Fuchsia Dunlop's Spicy Peanut Butter Noodles with Prawns

Fuchsia Dunlop’s Spicy Peanut Butter Noodles with Prawns

Convenience isn’t always about using your store cupboard bits and bobs. Convenience, for me, is often about avoiding leaving the house. I know. I live in a big city about 10 minutes walk away from a supermarket and 2 minutes from a reasonably stocked corner shop, but some days I am so deep in cabin fever / cosy / lazy / attached to my pjs, I will do anything to just stay indoors.

So, if I want a sandwich I may delay it so that I can bake the bread. Yes, I do that. Not often, but I do. That is also because I can’t stand the really processed stuff and the bakery is, well, 10 minutes away, but you know, I don’t want to leave the house (and I like baking). Or, if I need peanut butter to cook someone else’s store cupboard supper, I will make it at home rather than walk 2 minutes to the corner shop. The result is a much better peanut butter and the effort is not too great.

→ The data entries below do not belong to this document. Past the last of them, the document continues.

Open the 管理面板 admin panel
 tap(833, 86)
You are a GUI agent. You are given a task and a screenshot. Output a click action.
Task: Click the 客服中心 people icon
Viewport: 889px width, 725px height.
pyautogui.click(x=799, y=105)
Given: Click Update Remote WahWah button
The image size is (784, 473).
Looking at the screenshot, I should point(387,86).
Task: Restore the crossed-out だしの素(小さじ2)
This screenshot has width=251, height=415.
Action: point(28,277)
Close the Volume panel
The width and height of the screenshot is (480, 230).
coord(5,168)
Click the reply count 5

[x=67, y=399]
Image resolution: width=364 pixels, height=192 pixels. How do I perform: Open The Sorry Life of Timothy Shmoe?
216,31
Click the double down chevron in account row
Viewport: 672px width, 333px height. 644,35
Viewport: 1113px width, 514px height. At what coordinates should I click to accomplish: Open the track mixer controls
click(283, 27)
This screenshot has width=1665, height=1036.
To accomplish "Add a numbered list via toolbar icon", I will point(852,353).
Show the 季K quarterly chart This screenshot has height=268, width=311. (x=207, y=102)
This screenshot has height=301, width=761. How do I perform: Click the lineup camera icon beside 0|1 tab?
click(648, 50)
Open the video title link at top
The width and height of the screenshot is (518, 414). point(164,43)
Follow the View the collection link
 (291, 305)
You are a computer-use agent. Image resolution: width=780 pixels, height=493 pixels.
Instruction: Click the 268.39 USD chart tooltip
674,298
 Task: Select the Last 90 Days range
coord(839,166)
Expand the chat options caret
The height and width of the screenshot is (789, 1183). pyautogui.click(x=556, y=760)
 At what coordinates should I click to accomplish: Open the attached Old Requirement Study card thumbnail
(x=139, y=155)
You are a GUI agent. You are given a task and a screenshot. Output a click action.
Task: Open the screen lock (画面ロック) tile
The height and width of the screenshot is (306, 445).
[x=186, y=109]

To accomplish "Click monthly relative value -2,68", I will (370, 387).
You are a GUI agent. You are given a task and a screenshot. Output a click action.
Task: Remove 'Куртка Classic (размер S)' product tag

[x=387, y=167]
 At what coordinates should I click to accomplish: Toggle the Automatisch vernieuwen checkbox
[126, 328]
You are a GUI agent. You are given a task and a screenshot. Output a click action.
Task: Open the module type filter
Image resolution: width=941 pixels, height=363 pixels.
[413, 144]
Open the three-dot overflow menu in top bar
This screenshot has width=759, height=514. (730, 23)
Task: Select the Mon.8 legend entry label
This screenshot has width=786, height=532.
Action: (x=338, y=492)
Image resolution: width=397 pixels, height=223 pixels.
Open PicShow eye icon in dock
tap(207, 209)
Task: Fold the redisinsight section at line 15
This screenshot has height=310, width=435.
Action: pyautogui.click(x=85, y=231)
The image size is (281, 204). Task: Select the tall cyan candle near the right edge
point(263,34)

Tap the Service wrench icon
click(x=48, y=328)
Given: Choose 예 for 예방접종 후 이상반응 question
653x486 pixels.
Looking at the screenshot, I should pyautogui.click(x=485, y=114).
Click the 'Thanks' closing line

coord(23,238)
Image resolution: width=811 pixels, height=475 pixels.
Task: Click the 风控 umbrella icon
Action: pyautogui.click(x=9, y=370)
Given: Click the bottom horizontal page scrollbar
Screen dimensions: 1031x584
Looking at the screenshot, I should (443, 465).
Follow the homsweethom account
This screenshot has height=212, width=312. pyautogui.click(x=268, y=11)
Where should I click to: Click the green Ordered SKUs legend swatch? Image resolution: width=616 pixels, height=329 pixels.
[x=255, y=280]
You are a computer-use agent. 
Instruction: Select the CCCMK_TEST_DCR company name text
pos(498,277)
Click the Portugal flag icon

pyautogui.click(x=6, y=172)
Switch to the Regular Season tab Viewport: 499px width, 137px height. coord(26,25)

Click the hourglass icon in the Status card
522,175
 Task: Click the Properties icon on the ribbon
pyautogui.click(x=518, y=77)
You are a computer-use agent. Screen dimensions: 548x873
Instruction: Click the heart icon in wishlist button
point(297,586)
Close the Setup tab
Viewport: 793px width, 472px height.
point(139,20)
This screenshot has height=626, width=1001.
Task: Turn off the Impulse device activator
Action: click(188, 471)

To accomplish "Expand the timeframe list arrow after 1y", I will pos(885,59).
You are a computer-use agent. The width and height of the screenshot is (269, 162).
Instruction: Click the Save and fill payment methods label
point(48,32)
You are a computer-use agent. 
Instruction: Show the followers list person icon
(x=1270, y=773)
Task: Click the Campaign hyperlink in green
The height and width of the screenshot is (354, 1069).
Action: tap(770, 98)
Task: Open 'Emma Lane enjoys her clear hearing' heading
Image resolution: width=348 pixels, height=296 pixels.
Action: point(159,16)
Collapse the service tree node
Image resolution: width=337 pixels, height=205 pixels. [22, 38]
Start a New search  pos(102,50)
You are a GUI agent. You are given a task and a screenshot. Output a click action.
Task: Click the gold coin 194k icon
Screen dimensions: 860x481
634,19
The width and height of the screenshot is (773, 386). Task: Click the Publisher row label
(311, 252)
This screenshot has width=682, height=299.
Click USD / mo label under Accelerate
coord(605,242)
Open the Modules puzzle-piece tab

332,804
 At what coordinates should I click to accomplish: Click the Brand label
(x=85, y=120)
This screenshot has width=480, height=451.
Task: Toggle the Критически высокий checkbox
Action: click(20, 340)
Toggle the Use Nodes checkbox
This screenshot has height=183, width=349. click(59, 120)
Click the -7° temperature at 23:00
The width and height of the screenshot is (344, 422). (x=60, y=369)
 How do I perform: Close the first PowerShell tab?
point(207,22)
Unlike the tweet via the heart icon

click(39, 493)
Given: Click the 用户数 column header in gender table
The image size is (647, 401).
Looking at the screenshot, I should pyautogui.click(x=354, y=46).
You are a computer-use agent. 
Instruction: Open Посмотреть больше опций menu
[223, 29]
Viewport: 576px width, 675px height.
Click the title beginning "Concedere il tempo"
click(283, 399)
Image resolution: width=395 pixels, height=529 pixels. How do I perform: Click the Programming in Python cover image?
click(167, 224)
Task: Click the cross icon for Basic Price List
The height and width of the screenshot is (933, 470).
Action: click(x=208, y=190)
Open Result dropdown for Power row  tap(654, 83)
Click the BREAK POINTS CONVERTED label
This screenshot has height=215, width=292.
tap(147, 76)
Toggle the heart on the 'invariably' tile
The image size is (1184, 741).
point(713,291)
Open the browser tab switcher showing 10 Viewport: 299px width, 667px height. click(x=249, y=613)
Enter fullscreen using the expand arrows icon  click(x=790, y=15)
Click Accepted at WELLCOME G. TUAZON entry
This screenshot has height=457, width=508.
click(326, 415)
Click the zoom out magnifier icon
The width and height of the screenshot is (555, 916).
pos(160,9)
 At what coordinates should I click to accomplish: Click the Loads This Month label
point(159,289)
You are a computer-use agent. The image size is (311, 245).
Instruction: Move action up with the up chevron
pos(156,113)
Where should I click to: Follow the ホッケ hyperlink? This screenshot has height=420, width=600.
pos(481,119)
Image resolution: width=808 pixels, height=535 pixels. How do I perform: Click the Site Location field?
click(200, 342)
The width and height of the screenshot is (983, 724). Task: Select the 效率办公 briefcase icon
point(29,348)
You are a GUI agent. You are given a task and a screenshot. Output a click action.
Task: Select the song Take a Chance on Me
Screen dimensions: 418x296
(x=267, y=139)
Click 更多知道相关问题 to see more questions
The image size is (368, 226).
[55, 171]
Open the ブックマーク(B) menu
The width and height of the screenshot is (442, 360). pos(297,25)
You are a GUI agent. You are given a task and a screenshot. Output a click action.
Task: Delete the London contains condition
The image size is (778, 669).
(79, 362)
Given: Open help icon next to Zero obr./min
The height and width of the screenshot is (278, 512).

If you work from home (all the time, not just occasional days), you will understand this sophisticated form of cabin fever. When working from home I hold myself captive, until it spirals out of control and then I become a little weird and try to arrange everything so that it happens within a few metres of my living room. I need to get an office, with a kitchen, can someone arrange that, please?

Back to that peanut butter. Yesterday was OFM Sunday, and this months issue had a lovely feature on store cupboard suppers. I have several of my own, we all do I am sure, but I was intrigued by Fuschia Dunlop’s Spicy Peanut Butter Noodles, and decided that it would be my next lunch. But I had no peanut butter. No matter, I did have lovely blanched peanuts which I roasted until a lovely light brown and fragrant, which I then threw in my food processor with a generous pinch of salt, and whizzed until I had a paste. Pure, unadulterated, joyous peanut paste, or perfect peanut butter. At this point you could add oil to lengthen it or sugar to sweeten, but for me this is perfect, and exactly what I want.

Fuchsia uses Clearspring dried udon, happily I have those in my store cupboard too. I made just a few changes, adding prawns and coriander leaves, as I had them, and sherry vinegar instead of the Chinkiang (I have a lovely sherry vinegar which I bought in Spain, which has a similar richness). I also briefly sautéed the garlic to take the sharp edge off.

The recipe follows, I have adapted it as above, and for one person.

(If you aren’t aware of Fuchsia Dunlop already, she is the author of several wonderful books. I particularly recommend her beautiful and informative memoir, Shark’s Fin & Sichuan Pepper).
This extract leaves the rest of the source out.